Concatenation is also potentially slow, since Perl might create a temporary string, which it then prints.

Lists are fast because Perl can simply deal with each element in turn. This is true if you don't run join( ) on the list at the end to create a single string from the elements of the list. This operation might be slower than directly appending to the string whenever a new string springs into existence.

Please note that this optimization is a pure waste of time, except maybe in a few extreme cases (if you have even 5,000 concatenations to serve a request, it won't cost you more than a few milliseconds to do it the wrong way). It's a good idea to always look at the big picture when running benchmarks.

Another aspect to look at is the size of the generated code. For example, lines 3, 4, and 5 in Example 13-10 produce the same output.

Example 13-10. size_interp.pl

$uri = '/test';
$filename = '/test.pl';
print "uri => ",  $uri,  " filename => ",  $filename,  "\n";
print "uri => " . $uri . " filename => " . $filename . "\n";
print "uri => $uri filename => $filename\n";
1; # needed for TerseSize to report the previous line's size

Let's look at how many bytes each line compiles into. We will use B::TerseSize for this purpose:

panic% perl -MO=TerseSize size_interp.pl | grep line
size_interp.pl syntax OK
[line 1 size: 238 bytes]
[line 2 size: 241 bytes]
[line 3 size: 508 bytes]
[line 4 size: 636 bytes]
[line 5 size: 689 bytes]

The code in line 3, which uses a list of arguments to print( ), uses significantly less memory (508 bytes) than the code in line 4, which uses concatenation (636 bytes), and the code in line 5, which uses interpolation (689 bytes).

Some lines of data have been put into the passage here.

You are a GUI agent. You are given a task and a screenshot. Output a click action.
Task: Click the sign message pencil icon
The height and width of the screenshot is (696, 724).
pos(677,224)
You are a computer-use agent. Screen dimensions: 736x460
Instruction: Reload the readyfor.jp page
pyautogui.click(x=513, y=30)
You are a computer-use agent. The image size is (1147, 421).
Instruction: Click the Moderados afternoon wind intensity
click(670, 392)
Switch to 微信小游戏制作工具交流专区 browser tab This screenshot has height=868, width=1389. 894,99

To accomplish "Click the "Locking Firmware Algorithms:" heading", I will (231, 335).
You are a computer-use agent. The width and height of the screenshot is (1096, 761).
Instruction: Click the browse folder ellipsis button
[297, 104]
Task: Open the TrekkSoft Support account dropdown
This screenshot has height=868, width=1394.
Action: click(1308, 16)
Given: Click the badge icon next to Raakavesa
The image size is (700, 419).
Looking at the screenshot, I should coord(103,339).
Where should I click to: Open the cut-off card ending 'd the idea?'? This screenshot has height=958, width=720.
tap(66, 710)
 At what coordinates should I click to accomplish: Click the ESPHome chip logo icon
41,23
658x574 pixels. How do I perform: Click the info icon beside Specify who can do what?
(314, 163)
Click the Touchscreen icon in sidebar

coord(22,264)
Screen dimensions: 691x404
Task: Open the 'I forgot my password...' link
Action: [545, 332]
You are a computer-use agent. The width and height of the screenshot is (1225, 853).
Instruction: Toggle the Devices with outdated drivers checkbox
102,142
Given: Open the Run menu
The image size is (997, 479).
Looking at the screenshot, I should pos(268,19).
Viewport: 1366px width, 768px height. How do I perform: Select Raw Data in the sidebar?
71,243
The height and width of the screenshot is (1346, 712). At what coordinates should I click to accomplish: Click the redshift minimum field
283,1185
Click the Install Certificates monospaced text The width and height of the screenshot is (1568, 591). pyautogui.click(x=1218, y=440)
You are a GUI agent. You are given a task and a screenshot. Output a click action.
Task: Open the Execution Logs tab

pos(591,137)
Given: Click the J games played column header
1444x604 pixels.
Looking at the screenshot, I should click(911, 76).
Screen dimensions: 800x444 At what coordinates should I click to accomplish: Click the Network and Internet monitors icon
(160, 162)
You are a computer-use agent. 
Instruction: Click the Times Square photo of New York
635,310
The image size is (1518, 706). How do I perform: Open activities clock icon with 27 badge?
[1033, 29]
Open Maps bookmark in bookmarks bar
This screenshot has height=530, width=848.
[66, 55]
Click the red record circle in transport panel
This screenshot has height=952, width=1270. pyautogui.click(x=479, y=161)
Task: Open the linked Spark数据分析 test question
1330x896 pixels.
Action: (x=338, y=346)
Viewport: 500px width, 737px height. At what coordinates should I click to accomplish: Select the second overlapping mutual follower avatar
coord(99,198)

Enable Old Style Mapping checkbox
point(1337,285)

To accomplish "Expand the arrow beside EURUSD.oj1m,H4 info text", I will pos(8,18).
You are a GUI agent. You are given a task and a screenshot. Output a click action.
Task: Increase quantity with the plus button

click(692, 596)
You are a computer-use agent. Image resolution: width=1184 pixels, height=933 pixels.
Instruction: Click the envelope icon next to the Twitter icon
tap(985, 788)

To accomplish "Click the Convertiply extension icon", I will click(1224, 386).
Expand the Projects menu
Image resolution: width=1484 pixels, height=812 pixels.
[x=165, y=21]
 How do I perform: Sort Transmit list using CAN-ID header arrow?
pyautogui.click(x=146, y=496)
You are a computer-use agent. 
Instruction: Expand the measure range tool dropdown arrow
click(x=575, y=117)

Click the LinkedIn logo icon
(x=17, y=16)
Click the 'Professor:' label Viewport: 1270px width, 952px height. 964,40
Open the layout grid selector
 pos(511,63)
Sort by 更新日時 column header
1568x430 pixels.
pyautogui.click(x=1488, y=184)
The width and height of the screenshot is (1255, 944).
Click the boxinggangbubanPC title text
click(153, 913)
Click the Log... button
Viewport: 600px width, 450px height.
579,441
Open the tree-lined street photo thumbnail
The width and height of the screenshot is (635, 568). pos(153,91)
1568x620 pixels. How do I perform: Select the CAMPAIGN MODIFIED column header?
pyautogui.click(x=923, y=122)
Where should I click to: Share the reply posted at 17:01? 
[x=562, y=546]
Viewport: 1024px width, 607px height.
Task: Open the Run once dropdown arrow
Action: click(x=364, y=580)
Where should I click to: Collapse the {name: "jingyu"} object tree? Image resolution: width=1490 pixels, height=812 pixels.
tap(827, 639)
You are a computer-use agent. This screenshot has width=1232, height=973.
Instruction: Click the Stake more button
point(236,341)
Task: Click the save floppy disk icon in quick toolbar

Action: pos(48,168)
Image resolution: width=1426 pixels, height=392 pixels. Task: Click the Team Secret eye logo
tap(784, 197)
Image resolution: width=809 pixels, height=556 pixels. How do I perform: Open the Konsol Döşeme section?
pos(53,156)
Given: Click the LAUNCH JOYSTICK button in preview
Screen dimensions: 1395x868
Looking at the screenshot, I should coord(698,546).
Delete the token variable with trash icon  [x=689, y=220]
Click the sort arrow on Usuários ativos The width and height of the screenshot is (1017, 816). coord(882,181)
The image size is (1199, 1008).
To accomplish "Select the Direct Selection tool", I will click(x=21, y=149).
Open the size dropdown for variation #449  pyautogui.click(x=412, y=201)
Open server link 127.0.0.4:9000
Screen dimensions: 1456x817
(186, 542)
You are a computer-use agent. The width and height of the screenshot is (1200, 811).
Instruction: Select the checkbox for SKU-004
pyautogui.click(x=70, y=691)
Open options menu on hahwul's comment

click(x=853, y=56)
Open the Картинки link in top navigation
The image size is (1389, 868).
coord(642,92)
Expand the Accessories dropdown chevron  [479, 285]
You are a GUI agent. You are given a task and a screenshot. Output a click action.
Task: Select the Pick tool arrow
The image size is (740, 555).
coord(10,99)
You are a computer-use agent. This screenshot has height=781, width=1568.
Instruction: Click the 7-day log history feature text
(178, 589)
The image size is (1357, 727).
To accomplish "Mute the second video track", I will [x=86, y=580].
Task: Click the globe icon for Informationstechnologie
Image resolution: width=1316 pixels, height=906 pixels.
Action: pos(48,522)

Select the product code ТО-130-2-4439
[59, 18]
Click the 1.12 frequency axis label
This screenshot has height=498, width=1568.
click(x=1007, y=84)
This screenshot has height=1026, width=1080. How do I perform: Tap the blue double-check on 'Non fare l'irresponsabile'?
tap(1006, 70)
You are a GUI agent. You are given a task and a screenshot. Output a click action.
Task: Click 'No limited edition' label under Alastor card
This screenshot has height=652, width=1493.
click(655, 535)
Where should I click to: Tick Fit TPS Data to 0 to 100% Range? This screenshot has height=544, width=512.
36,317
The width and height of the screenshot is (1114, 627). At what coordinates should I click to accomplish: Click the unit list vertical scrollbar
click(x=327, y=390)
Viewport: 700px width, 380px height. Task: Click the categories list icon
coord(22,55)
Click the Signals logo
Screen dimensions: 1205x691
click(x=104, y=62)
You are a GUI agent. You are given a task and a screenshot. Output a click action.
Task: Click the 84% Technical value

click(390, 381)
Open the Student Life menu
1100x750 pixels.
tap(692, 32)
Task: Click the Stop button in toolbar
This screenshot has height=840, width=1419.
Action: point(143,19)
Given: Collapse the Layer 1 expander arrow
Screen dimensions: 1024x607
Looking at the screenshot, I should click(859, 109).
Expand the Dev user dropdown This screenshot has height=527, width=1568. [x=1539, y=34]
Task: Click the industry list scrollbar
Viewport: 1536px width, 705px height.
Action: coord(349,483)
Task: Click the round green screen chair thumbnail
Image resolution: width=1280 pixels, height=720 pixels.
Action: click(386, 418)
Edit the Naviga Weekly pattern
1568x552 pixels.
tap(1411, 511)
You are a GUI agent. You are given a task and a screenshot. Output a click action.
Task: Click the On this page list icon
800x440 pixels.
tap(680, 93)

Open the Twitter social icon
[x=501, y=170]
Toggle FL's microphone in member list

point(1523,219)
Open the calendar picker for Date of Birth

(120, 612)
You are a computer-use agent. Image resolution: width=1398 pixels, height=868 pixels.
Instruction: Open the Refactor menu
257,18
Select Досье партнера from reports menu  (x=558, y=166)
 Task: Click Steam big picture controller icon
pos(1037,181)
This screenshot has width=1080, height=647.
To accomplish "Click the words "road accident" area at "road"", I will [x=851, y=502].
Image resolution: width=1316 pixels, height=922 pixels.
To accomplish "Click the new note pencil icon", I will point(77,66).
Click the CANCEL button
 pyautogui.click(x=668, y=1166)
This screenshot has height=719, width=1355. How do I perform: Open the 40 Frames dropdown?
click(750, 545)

If there are no variables to interpolate, it's obvious that a list will use more memory then a single string. Just to confirm that, take a look at Example 13-11.

Example 13-11. size_nointerp.pl

print "uri => ",  "uri",  " filename => ",  "filename",  "\n";
print "uri => " . "uri" . " filename => " . "filename" . "\n";
print "uri => uri filename => filename\n";
1; # needed for TerseSize to report the previous line's size

panic% perl -MO=TerseSize size_nointerp.pl | grep line
size_nointerp.pl syntax OK
[line 1 size: 377 bytes]
[line 2 size: 165 bytes]
[line 3 size: 165 bytes]

Lines 2 and 3 get compiled to the same code, and its size is smaller than the code produced by line 1, which uses a list.